Du rôle des premières dames

Publié le 7 mars 2006 Lecture : 2 minutes.

De Dakar à Libreville, de Tunis à Nairobi, impossible pour le voyageur de passage, pour peu qu’il lise un journal national ou regarde la chaîne officielle de télévision, d’échapper aux activités de la première dame (ou de la First Lady) locale. Depuis une quinzaine d’années, parallèlement aux avancées de la démocratie formelle et à l’apparition de ce serpent de mer adulé de la communauté internationale qu’est la société civile, la fonction s’est peu à peu institutionnalisée, et la figure à la fois effacée, respectable et maternelle de l’épouse du chef a cédé la place à celle de l’actrice sous les feux de la rampe. Symptôme d’émancipation par le haut de la femme africaine ? Oui et non. Hormis quelques cas rarissimes, comme Simone Gbagbo, aucune d’entre elles ne pèse politiquement, indépendamment de leur présidentiel mari, et l’essentiel de leur action est financièrement relié à la sphère, donc au budget, publique. Mais le rôle de plus en plus important joué par ces femmes, qui ne sont pas toutes (ou pas seulement), loin de là, des épouses abusives aux pouvoirs exorbitants, fait d’elles des personnalités à part, à l’autonomie croissante et à la limite parfois de l’électron libre.

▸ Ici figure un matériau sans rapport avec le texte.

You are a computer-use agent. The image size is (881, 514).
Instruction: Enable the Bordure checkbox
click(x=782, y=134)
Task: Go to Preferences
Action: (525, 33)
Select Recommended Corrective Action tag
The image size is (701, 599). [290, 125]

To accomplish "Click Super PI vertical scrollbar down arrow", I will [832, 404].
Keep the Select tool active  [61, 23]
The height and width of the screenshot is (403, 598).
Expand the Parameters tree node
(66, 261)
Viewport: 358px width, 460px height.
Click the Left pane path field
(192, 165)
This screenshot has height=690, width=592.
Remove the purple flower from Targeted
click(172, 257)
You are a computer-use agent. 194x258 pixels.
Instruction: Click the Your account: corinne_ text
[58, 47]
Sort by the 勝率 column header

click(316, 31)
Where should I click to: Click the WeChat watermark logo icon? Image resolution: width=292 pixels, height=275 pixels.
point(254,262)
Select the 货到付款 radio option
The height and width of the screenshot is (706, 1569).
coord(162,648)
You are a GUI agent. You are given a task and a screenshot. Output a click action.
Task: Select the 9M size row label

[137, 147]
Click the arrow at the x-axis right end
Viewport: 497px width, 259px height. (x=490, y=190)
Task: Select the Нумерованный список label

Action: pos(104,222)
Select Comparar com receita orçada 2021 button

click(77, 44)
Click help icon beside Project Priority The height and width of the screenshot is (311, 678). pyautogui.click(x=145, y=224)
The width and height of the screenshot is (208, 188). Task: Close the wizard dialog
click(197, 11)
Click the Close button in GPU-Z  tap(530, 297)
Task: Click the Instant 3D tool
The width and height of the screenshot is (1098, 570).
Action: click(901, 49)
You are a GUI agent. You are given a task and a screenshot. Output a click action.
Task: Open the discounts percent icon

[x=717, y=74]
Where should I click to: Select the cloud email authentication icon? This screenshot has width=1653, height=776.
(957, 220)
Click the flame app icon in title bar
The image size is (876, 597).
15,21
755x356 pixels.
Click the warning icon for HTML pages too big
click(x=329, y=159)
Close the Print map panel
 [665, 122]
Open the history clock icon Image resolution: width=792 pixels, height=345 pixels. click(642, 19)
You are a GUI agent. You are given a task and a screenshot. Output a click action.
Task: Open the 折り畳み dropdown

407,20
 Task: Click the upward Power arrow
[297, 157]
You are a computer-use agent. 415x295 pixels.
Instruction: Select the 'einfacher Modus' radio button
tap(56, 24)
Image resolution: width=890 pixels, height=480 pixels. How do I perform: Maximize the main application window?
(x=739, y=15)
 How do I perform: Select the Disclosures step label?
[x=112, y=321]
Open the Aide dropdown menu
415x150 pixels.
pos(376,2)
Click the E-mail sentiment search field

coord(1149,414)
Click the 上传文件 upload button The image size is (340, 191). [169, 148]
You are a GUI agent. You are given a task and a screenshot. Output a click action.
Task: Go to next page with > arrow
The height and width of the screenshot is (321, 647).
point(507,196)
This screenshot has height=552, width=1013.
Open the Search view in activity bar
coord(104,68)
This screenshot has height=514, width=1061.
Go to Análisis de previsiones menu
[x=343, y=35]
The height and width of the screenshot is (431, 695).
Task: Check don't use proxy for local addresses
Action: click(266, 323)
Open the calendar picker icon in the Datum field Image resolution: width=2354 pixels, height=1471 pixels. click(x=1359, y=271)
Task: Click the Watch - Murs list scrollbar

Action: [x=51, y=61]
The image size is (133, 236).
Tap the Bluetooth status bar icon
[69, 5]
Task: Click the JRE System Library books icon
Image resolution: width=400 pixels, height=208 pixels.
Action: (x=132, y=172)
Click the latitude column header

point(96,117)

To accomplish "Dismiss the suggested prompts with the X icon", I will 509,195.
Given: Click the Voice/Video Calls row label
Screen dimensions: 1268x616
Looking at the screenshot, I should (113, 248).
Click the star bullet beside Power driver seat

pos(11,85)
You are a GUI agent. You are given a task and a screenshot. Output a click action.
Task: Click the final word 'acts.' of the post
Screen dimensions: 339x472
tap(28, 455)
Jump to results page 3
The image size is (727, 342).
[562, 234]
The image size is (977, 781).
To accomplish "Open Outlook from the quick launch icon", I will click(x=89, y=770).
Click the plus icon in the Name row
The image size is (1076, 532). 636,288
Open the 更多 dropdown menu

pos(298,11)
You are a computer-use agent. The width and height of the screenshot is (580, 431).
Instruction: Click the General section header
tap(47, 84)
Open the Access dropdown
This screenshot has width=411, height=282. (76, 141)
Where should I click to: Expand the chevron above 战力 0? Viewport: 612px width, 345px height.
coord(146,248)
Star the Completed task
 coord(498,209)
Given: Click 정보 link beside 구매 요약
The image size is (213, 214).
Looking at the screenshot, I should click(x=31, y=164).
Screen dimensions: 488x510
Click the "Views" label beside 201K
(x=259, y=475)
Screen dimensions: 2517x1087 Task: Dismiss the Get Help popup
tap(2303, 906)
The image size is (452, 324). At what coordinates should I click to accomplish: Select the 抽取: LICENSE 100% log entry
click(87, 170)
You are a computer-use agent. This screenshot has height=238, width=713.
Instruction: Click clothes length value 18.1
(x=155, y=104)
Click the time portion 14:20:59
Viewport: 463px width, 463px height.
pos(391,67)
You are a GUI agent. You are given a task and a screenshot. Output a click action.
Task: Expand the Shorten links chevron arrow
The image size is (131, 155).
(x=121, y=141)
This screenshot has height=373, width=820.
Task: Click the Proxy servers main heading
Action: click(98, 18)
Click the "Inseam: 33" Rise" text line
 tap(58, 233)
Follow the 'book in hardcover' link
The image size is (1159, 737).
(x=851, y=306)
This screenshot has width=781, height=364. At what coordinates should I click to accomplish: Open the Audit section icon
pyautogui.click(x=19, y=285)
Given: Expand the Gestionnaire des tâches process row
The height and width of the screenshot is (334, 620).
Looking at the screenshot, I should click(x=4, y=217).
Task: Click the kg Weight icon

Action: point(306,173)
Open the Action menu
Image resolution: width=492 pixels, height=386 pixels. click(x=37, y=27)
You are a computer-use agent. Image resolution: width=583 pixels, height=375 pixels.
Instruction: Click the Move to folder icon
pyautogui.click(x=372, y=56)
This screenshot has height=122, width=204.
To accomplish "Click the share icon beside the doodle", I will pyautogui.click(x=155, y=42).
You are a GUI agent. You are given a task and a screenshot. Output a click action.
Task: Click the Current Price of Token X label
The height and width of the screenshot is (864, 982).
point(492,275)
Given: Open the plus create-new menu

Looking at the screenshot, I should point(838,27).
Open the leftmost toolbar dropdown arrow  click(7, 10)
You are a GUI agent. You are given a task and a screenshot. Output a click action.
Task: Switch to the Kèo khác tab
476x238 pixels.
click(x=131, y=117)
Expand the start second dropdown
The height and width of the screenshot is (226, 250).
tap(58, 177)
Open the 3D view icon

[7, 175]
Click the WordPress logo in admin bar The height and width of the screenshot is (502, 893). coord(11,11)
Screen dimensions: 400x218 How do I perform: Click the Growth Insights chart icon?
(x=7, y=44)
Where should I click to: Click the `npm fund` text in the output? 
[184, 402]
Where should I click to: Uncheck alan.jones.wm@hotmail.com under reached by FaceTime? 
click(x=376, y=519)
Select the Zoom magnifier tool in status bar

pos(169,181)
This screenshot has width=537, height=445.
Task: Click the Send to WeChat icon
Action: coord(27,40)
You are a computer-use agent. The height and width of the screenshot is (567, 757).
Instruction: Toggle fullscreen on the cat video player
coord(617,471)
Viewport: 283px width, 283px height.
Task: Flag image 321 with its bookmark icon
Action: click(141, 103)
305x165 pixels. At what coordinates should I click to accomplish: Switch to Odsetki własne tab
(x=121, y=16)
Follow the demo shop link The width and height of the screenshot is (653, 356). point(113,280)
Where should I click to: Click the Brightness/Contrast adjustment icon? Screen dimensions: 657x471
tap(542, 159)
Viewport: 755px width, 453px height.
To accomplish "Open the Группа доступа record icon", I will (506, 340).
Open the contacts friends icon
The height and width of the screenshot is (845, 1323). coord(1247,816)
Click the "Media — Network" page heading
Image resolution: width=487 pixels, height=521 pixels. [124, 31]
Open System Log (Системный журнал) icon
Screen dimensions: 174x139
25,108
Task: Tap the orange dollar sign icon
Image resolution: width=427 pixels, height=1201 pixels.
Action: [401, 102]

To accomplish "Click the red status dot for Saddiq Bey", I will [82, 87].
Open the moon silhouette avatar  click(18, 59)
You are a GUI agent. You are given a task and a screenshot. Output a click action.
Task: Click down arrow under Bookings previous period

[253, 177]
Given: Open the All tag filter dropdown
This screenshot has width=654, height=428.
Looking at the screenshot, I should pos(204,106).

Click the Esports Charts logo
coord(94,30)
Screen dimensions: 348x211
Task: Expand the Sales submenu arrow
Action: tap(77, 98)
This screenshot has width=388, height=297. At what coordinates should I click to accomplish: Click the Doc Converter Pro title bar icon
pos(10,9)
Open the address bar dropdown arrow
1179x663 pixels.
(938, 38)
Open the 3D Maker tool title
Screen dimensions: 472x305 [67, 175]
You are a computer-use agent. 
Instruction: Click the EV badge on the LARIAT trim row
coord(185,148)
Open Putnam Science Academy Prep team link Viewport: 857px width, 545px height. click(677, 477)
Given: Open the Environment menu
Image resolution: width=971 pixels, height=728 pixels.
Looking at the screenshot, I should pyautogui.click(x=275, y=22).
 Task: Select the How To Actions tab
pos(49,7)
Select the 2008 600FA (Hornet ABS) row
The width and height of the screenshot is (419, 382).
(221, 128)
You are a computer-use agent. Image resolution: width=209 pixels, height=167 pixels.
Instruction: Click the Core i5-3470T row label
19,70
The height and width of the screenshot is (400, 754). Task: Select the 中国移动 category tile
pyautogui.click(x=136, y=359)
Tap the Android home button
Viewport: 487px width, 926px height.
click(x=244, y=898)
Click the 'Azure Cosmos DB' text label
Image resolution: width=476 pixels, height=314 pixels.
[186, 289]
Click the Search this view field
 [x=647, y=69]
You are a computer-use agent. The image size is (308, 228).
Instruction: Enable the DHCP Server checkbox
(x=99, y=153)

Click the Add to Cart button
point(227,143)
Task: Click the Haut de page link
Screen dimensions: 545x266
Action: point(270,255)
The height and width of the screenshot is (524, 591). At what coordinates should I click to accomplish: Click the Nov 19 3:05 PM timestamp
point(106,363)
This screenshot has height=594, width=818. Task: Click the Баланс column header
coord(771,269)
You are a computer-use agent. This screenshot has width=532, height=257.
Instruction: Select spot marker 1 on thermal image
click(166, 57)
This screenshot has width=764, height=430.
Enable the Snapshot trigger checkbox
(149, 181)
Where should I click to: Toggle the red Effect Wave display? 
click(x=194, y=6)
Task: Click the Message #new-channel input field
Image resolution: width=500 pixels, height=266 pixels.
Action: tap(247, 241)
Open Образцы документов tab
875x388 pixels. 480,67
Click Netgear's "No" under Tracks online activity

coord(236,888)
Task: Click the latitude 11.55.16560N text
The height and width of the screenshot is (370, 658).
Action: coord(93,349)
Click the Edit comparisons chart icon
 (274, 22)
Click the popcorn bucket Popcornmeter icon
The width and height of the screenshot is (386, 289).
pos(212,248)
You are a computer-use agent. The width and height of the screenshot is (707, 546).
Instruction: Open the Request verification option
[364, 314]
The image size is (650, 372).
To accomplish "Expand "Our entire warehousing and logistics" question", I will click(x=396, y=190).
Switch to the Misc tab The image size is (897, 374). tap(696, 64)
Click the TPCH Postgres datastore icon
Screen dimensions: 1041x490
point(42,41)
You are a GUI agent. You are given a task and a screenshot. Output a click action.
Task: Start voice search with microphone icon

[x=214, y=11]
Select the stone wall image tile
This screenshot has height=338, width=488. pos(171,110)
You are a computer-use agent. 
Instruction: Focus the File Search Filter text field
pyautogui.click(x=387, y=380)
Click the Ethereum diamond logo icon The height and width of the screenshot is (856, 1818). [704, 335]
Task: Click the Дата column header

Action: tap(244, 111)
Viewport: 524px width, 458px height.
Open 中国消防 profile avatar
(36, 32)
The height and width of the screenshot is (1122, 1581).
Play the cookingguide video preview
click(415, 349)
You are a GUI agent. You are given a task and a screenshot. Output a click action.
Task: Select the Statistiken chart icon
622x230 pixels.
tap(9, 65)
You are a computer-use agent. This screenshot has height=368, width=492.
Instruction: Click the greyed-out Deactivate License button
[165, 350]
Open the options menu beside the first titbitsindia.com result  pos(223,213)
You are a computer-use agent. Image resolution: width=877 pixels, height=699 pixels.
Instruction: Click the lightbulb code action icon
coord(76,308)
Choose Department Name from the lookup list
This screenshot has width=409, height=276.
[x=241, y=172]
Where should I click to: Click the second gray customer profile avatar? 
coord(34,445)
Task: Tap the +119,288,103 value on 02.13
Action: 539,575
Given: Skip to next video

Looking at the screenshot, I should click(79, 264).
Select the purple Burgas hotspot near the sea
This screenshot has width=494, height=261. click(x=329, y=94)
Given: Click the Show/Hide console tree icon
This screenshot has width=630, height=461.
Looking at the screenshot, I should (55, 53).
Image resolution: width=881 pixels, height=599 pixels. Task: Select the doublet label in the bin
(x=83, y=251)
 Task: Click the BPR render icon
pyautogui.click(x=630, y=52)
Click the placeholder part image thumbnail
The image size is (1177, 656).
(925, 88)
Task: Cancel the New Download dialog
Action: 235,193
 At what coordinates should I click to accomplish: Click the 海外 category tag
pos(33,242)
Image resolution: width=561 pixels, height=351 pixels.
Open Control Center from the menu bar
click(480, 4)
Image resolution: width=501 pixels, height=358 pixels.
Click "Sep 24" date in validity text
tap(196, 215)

Vaste et touche-à-tout, le champ d’intervention d’une Chantal Biya, d’une Édith Lucie Bongo, d’une Viviane Wade et de bien d’autres concerne tous les secteurs que la mondialisation, la dérégulation de l’État et la crise économique ont laissés à l’abandon. Santé, éducation, lutte contre l’exclusion et les grandes pandémies, rien n’échappe à leur activisme compassionnel et aucun groupe vulnérable de la société, dûment repéré, des Pygmées aux handicapés, en passant par les albinos, ne peut se plaindre d’être oublié dans le grand discours de la charité. Ce faisant, les premières dames compensent en quelque sorte les déficits de la politique menée par leurs époux (et leurs gouvernements). Certes, les Fondations qu’elles dirigent agissent sur les effets du mal – la souffrance des populations – alors que les causes, dont l’éradication relève de l’État, demeurent le plus souvent intactes. Mais à tout le moins sont-elles l’expression humaine et bienfaisante d’un pouvoir dont elles éclairent et valorisent le détenteur. Si l’on ajoute à cela le fait que l’activité de ces dames n’est guère concernée par les fameuses conditionnalités des bailleurs de fonds et permet de développer, tant au sein de la société civile que des ONG, des relations de clientèle, on mesure mieux l’intérêt qu’y portent leurs chefs d’État de maris.
La lutte contre le sida a offert aux First Ladies africaines une tribune et une stature internationales inespérées. De sommets en colloques, elle leur a permis de tisser, à travers le monde, des réseaux – notamment avec leurs homologues occidentales – que n’avaient pas leurs aînées. Mais, signe que la politique n’est jamais loin des symboles, on assiste aussi à une transposition, sur la scène humanitaire qui est la leur, des différends qui opposent parfois entre eux leurs maris. Rivalités, jalousies, alliances : c’est en transcendant ces querelles masculines que les premières dames montreront l’exemple.